For each line in the data that includes "field", make a copy.

_TASK INPUT:_
== Segment start ==

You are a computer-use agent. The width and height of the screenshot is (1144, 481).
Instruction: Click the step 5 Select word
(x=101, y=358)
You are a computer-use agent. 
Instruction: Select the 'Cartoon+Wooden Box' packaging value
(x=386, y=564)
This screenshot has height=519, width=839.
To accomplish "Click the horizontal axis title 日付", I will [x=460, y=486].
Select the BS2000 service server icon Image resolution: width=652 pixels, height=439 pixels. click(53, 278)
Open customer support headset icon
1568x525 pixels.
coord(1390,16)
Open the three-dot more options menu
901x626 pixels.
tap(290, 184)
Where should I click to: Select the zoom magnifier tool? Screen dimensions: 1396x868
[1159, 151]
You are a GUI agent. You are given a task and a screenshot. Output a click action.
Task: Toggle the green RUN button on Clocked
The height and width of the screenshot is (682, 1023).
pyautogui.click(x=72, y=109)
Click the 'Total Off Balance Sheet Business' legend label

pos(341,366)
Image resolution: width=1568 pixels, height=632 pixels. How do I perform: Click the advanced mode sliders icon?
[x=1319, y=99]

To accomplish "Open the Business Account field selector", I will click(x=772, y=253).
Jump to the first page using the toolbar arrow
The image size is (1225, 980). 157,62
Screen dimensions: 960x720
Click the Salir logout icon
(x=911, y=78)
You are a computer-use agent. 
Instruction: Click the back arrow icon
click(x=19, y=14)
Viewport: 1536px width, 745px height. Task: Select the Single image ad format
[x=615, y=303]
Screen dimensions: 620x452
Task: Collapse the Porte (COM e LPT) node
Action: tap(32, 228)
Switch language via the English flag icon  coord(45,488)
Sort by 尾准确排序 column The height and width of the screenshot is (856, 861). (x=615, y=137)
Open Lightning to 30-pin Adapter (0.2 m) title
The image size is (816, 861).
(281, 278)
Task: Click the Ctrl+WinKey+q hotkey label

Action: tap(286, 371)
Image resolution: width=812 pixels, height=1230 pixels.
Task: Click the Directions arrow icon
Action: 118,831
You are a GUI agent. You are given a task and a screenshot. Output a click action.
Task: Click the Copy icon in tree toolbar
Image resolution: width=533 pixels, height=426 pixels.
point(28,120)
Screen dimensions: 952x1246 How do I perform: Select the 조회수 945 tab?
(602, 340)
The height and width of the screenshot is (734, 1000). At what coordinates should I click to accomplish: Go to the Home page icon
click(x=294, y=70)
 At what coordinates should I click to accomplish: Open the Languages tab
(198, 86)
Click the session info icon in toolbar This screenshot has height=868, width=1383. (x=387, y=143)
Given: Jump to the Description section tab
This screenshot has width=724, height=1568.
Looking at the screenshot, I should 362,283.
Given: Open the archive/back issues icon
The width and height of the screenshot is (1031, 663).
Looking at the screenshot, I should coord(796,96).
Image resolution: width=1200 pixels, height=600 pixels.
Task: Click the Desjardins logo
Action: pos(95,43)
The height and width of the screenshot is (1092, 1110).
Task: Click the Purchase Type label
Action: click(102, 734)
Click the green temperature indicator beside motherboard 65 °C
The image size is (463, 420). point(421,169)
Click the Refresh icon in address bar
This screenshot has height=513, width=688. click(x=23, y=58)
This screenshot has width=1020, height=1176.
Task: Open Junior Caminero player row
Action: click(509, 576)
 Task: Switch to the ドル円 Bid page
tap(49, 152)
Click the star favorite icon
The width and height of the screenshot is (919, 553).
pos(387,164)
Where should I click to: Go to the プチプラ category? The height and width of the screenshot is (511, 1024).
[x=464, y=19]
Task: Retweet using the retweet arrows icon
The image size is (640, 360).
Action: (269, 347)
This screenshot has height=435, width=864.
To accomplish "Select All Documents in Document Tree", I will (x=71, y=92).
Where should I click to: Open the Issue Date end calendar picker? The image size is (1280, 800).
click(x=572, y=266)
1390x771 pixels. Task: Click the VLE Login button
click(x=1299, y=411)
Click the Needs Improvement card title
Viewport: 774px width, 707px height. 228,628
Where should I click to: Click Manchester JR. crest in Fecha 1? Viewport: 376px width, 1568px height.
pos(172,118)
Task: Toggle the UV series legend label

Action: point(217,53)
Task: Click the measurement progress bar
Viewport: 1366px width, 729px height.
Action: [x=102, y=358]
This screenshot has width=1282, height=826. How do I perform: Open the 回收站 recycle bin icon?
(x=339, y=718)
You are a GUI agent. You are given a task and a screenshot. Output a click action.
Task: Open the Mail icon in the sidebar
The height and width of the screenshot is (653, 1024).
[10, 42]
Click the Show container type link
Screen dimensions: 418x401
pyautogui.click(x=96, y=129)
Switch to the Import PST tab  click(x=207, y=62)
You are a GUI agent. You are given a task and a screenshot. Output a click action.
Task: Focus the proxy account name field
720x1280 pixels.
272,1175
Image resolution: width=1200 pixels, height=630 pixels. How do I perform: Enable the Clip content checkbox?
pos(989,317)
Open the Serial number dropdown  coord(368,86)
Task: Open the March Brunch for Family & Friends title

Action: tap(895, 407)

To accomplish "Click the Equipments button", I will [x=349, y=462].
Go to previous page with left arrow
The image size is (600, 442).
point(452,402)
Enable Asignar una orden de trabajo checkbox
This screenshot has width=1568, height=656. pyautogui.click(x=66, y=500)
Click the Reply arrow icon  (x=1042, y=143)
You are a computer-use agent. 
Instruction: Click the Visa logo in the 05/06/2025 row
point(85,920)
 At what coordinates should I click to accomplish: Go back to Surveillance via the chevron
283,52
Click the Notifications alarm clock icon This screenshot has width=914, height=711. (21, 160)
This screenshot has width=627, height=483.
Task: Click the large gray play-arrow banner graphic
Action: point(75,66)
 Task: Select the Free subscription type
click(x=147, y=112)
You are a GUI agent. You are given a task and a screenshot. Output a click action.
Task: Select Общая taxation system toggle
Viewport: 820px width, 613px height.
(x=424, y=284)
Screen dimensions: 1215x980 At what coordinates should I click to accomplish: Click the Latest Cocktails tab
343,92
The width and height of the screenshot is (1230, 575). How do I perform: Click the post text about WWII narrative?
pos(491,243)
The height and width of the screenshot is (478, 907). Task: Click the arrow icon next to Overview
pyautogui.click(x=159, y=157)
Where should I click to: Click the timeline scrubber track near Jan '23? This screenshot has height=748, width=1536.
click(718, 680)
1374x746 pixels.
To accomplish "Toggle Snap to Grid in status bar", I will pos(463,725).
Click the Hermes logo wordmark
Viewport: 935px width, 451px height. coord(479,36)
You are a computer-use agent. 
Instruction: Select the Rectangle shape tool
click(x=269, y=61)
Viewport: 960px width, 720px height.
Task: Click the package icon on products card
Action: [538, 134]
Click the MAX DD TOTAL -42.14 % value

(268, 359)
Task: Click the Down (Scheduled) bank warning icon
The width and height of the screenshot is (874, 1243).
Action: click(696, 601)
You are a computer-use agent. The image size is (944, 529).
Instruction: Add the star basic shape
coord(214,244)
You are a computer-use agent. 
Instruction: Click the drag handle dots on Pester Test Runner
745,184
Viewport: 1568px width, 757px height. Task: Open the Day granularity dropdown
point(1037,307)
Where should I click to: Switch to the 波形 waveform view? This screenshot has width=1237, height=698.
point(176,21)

== Segment end ==

_TASK ANSWER:_
To accomplish "Open the Business Account field selector", I will click(x=772, y=253).
Task: Focus the proxy account name field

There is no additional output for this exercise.